• AUFGABENSTELLUNG
Ändere den Text über thermisches Management in einem Punkt ab und gib ihn beginnend bei „Thermisches Management bezeichnet“ und endend bei „elektronischer Bauteile signifikant.“ wieder. Setze dabei „Bauteile“ an die Stelle von „Komponenten“.

• VORLIEGENDER TEXT
========================================
Thermisches Management bezeichnet die strategische und operative Steuerung der Wärmeentwicklung und -abfuhr innerhalb von IT-Systemen, um sicherzustellen, dass alle Komponenten innerhalb ihrer spezifizierten maximalen Betriebstemperaturgrenzen arbeiten. Diese Kontrolle ist unabdingbar für die Gewährleistung der Langzeitstabilität, die Vermeidung von Leistungsreduktion durch Drosselung Thermal Throttling und den Schutz der physischen Hardware vor irreversiblen Schäden. Ein adäquates Management beeinflusst die Lebensdauer elektronischer Bauteile signifikant.
Abfuhr
Ein wesentlicher Teilaspekt ist die aktive oder passive Wärmeabfuhr, welche den Wärmetransport von der Quelle zum Kühlmedium mittels Konduktion, Konvektion oder Strahlung optimiert, wobei oft Heatpipes, Kühlkörper oder Flüssigkeitskreisläufe involviert sind. Die Effizienz dieser Komponenten determiniert die maximal mögliche Leistungsdichte des Systems.
Stabilität
Durch die Aufrechterhaltung einer definierten thermischen Basislinie wird die operationelle Stabilität des Gesamtsystems gesichert, da thermische Schwankungen die elektrische Charakteristik von Halbleitern verändern und zu unerwarteten Fehlern führen können. Die Überwachung dieser Parameter ist ein integraler Bestandteil des Managements.
Etymologie
Das Wort setzt sich aus dem physikalischen Phänomen „Thermisch“ (Wärme) und der organisatorischen Tätigkeit „Management“ (Steuerung, Verwaltung) zusammen.
========================================
• BEREITGESTELLTE DATEN
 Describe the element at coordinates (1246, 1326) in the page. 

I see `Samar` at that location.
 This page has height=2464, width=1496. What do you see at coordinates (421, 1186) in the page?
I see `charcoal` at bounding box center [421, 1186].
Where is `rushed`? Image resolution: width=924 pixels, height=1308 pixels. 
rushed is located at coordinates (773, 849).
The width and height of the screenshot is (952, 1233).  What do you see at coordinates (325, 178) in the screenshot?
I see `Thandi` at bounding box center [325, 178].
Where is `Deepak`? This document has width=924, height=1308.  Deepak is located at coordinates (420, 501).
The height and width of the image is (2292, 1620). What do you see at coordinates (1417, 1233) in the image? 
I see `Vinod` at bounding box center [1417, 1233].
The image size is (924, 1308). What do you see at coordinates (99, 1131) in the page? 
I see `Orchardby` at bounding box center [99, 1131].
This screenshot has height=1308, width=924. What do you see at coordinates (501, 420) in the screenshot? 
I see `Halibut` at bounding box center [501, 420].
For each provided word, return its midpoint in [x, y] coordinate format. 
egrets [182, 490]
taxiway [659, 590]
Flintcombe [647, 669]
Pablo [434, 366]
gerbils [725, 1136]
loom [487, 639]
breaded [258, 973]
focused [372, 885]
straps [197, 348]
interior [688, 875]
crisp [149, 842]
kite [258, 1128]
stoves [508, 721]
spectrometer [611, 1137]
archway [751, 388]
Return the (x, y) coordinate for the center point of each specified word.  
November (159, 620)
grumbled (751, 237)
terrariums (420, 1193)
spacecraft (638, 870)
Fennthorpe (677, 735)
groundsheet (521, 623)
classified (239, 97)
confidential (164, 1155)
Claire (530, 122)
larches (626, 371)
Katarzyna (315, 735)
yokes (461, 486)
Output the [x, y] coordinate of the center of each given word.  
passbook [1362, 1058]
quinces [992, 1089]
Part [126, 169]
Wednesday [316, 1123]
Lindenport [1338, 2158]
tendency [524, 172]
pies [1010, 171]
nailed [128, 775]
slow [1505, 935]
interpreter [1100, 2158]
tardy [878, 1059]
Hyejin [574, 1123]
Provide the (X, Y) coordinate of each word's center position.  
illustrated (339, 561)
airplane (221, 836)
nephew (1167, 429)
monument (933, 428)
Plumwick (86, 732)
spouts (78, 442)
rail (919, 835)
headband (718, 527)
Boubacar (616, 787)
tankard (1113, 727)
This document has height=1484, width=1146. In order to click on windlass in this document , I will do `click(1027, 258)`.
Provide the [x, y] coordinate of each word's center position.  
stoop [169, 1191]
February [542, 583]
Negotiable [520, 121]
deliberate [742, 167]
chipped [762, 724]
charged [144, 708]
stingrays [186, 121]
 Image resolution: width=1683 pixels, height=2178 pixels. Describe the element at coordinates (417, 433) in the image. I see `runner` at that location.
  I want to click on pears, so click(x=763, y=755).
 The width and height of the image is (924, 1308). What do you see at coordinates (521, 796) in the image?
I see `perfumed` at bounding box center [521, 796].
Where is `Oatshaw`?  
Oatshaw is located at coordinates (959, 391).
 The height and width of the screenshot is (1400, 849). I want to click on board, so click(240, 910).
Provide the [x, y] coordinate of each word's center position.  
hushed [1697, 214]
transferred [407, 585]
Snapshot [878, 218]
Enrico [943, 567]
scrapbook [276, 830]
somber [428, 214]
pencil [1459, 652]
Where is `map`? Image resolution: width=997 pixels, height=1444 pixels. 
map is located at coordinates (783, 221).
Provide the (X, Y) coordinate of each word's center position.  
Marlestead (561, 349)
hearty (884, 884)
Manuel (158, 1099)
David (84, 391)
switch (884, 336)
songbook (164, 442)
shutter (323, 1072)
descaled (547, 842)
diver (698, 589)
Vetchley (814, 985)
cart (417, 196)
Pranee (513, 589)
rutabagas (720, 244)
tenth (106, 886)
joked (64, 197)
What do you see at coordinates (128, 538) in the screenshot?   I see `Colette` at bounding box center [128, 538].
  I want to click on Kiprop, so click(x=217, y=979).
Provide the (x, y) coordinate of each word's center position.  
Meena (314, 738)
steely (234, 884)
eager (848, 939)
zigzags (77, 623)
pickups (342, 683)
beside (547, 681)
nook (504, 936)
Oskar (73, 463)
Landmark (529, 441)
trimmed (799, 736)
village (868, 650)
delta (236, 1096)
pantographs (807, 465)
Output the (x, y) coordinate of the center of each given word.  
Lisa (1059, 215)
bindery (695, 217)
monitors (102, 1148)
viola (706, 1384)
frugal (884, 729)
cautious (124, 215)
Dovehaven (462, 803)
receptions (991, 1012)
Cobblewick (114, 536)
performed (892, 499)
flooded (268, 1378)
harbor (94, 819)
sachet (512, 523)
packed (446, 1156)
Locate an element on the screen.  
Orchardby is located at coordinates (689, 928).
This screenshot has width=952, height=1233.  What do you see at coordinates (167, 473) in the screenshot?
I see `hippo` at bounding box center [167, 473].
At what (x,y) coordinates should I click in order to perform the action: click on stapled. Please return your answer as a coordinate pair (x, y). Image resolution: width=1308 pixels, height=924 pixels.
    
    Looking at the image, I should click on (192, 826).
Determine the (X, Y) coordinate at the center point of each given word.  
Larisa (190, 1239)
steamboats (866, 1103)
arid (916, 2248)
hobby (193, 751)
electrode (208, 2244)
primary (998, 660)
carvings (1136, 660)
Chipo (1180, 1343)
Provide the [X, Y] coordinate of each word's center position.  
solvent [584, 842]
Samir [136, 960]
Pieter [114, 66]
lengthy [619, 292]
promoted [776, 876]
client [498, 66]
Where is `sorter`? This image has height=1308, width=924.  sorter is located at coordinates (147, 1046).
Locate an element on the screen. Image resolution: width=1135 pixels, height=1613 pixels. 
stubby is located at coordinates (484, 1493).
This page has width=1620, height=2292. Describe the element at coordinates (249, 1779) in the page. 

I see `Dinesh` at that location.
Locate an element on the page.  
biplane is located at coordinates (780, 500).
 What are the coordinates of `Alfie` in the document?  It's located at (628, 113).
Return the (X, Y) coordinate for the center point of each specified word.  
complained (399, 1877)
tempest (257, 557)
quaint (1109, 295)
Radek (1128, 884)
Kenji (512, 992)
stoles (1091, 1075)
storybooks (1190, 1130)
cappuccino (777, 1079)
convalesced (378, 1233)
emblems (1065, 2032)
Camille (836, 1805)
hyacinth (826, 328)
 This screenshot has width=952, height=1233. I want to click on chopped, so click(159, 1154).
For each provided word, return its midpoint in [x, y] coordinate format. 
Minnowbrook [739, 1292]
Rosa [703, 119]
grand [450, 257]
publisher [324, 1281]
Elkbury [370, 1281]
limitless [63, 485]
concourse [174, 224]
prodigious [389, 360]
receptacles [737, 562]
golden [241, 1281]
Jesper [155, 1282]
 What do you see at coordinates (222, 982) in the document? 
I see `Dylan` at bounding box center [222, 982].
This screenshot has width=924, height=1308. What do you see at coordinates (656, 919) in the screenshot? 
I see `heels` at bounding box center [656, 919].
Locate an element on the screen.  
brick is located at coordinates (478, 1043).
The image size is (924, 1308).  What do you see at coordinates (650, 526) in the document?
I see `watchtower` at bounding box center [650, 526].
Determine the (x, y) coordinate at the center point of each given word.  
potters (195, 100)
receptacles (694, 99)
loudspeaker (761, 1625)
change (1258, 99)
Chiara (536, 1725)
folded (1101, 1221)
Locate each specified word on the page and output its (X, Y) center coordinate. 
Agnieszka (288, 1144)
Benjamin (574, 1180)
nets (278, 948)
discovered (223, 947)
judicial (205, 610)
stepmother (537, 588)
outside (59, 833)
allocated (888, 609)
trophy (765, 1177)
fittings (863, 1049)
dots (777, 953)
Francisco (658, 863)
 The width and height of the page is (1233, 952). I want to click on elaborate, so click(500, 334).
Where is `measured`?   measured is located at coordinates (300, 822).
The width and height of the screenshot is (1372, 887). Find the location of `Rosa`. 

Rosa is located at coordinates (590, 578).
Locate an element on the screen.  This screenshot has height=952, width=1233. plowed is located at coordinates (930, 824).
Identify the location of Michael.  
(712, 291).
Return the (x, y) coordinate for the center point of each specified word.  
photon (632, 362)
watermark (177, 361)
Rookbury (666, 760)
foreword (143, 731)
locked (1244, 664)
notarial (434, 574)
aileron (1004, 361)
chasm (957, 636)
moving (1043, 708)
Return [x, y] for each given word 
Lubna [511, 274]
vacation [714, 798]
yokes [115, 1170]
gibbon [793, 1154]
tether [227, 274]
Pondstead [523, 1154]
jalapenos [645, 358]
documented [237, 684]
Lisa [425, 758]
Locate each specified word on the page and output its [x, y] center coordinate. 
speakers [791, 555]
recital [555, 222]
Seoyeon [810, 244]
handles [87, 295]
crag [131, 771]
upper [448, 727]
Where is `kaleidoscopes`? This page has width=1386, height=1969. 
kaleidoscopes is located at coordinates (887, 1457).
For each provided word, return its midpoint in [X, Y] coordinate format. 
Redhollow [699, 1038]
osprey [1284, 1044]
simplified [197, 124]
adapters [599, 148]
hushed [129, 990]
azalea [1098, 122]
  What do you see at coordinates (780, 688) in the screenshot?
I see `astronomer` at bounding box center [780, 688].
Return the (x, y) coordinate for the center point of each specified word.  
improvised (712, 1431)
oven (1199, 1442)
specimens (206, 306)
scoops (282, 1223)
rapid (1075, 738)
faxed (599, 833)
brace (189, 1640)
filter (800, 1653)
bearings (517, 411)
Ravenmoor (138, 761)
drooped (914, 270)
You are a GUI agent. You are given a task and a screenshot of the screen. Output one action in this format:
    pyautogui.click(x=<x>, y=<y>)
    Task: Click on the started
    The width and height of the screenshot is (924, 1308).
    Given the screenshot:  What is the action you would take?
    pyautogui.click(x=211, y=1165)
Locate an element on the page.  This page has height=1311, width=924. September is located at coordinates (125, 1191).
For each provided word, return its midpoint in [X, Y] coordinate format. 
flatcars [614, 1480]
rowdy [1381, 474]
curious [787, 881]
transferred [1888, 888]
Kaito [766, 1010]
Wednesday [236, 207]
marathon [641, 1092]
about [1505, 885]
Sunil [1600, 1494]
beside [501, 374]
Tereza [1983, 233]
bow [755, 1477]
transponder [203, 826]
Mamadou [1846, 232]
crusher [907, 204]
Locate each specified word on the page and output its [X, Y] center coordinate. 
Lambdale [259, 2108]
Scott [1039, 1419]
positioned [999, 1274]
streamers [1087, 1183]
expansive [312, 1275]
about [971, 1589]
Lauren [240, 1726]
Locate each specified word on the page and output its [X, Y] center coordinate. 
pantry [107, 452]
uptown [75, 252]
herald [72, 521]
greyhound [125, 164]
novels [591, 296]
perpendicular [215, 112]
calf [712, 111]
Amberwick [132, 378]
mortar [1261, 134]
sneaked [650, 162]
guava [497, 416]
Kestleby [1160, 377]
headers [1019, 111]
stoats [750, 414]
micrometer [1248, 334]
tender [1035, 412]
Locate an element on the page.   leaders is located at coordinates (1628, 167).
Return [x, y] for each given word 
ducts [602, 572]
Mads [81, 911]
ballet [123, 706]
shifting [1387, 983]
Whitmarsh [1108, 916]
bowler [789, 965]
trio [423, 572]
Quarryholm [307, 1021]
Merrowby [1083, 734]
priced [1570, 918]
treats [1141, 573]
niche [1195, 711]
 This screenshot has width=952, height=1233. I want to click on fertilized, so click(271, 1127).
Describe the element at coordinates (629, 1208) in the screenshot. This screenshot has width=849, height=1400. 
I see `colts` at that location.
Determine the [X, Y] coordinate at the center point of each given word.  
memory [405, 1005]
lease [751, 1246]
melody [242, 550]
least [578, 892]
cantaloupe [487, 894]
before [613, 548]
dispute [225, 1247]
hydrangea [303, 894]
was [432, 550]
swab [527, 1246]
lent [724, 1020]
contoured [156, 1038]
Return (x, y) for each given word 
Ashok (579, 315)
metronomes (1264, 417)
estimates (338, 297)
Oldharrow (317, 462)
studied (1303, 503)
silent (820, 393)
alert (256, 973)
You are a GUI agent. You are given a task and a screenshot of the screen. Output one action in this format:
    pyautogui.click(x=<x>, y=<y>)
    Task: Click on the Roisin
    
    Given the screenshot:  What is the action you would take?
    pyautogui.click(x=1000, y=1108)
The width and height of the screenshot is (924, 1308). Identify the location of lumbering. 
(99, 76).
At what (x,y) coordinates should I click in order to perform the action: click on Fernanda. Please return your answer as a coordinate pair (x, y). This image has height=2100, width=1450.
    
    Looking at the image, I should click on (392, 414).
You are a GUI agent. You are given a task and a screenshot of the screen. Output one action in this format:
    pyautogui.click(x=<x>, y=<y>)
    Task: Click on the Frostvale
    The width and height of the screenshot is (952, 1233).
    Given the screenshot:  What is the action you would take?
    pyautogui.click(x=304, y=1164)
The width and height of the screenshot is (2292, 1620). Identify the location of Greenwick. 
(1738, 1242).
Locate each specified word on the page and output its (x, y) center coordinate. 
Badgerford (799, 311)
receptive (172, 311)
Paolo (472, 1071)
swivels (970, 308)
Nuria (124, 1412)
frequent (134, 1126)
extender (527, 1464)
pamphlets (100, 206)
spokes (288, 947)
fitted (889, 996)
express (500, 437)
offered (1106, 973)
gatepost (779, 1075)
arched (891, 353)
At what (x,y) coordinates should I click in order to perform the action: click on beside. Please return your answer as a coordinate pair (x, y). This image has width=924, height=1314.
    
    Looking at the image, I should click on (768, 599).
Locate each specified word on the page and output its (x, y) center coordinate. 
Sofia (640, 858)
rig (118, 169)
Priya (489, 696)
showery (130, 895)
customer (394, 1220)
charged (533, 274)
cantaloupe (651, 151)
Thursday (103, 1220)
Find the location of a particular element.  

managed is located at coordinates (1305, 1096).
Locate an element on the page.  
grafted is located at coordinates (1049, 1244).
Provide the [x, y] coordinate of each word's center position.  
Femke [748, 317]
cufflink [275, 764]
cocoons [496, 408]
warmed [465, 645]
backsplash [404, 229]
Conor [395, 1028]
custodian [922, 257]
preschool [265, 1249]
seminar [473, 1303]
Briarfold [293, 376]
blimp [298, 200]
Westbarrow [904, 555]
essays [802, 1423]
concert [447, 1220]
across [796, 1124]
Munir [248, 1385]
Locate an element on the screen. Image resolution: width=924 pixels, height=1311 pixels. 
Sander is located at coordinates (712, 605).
========================================
• ANTWORT
Thermisches Management bezeichnet die strategische und operative Steuerung der Wärmeentwicklung und -abfuhr innerhalb von IT-Systemen, um sicherzustellen, dass alle Bauteile innerhalb ihrer spezifizierten maximalen Betriebstemperaturgrenzen arbeiten. Diese Kontrolle ist unabdingbar für die Gewährleistung der Langzeitstabilität, die Vermeidung von Leistungsreduktion durch Drosselung Thermal Throttling und den Schutz der physischen Hardware vor irreversiblen Schäden. Ein adäquates Management beeinflusst die Lebensdauer elektronischer Bauteile signifikant.